Linebacker Derrick Moncrief, currently on the six-game injured list, was listed as one of the team's 44 active players for the game. Matt Elam replaced Moncrief last week and was supposed to play.

But as a result of the miscue, Saskatchewan had to scratch and face the Eskimos with 43 players. The Riders shuffled safety Mike Edem to strong-side linebacker and started Marc-Oliver Brouillette at safety.

But Brouillette was hurt early in the contest so defensive end Tobi Antigha shifted to the secondary.


COMEBACK WIN: As thrilling as Toronto's 42-41 last-second win over the Ottawa Redblacks was Thursday night, it wasn't the biggest comeback victory in Argonauts history.

McLeod Bethel-Thompson's 23-yard TD strike to Armanti Edwards with one second remaining capped a stirring rally from a 38-14 deficit for Toronto. But on Oct. 2, 1994, Marvin Graves came off the bench in the second half and the Argos trailing Hamilton 36-11 and carried the club to a stirring 39-36 victory.

Graves, in his rookie season out of Syracuse, didn't start because of a back injury. But he replaced fellow rookie Erik White with three minutes remaining in the third quarter at Rogers Centre and orchestrated the greatest four-quarter comeback in the franchise's storied history.

However, Toronto's attendance woes continued.

Just 11,857 spectators witnessed Thursday's feat. That's an increase from the season-low turnout of 10,844 that came for the Argos' 38-20 loss to the Winnipeg Blue Bombers on July 21.

But through four home games this season, Toronto is drawing a paltry 12,837 spectators per game. Last year, the club averaged under 14,000 at BMO Field before being purchased in the off-season by Maple Leafs Sports & Entertainment.


POWELL'S STRUGGLES: It's been a rough four-game stretch for Ottawa running back William Powell.

Powell began the season rushing for 355 yards on 55 carries over Ottawa's first three games, an average of 118 yards per contest. What's more, the five-foot-nine, 207-pound Powell was averaging a stellar 6.5 yards per carry.
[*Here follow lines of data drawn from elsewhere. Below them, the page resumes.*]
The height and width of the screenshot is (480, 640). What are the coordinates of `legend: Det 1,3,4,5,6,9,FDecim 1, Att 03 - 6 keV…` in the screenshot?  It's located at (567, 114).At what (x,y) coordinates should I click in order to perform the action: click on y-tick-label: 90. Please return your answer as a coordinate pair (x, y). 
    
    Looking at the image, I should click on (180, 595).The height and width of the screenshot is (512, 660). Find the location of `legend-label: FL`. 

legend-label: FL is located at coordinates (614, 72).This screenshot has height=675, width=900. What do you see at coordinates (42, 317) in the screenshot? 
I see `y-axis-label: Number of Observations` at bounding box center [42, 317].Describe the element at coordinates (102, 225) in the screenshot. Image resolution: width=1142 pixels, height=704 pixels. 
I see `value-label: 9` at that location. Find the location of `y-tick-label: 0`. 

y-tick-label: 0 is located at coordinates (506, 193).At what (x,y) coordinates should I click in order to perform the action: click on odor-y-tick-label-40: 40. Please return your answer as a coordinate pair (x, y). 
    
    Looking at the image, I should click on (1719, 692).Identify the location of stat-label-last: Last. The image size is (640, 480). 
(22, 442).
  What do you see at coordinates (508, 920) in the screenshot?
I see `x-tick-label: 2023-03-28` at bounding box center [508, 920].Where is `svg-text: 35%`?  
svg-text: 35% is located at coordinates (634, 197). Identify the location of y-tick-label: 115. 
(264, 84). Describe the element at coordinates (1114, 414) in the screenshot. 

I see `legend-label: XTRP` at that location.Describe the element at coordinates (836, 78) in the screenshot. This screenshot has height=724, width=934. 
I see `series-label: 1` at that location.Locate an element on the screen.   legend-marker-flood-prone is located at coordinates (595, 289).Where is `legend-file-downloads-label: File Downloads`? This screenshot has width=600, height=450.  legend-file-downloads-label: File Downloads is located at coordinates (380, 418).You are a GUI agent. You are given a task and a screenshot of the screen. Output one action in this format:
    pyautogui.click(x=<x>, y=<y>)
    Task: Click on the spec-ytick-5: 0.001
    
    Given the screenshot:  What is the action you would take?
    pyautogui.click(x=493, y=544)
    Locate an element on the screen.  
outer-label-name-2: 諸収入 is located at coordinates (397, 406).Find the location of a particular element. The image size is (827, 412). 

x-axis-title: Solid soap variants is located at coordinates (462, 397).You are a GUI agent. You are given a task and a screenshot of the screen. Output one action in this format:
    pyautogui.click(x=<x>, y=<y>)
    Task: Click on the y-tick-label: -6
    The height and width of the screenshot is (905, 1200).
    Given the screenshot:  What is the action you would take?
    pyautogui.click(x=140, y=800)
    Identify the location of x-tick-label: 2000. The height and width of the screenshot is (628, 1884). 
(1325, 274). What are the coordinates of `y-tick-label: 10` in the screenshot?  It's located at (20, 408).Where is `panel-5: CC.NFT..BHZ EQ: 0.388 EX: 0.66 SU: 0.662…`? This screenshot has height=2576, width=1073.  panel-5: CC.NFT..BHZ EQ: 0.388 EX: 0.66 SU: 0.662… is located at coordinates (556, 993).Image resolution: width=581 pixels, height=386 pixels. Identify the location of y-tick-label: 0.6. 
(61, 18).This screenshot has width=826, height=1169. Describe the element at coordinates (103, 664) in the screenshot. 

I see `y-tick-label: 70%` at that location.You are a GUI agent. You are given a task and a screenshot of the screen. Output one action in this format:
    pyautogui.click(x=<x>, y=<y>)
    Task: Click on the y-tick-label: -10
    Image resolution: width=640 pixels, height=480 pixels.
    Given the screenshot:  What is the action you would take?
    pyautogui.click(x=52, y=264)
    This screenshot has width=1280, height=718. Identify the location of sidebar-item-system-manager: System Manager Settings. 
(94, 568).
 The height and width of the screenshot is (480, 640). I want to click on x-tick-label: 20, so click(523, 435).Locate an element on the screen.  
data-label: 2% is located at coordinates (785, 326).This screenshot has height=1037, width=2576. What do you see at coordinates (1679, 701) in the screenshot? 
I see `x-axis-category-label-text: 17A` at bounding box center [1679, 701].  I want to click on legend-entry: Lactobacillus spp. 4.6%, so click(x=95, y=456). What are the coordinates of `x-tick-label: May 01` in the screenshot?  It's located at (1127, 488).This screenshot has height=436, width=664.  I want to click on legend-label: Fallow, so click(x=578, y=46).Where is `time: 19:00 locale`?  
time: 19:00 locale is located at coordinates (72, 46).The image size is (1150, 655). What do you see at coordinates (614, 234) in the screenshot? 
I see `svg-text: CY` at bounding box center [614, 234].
But since rushing for 138 yards in Ottawa's 28-18 win over Montreal on July 6, Powell has run for a combined 149 yards on 51 carries in the Redblacks' last four contests. That's an average of 37.25 yards per game and 2.9 yards per carry.

On Thursday night, Powell had 35 yards rushing on 14 carries (2.5-yard average) in Ottawa's 42-41 road loss to the Toronto Argonauts.

But Powell isn't the only Redblacks offensive star who is struggling.

Receiver Greg Ellingson, a 1,000-yard performer the last three seasons in Ottawa, has gone six games without hitting the 100-yard plateau. He accomplished that feat in the Redblacks' season-opening 40-17 win over Saskatchewan on June 21, registering eight catches for 104 yards.

But Ellingson hasn't reached the 50-yard receiving mark in each of Ottawa's last five games. The six-foot-three, 197-pound Tampa native had two catches for 26 yards against Toronto.

(With files from the Canadian Press/Dan Ralph)


Old Rider Fan said...

Johnny Football has some amazing moves to avoid tacklers. Don't know much about the guy but certainly see part of reason for his rep. But the rest of his game is on the coaches. (Or does the current owner interfere)

Old Rider Fan said...

Johnny 'interception' is unfair. Playing QB in Montreal is the toughest position in the CFL. Then after 4 practices? We judge QBs by completions ... yards ... and picks. Judge those stats relative to how many steamboats they get.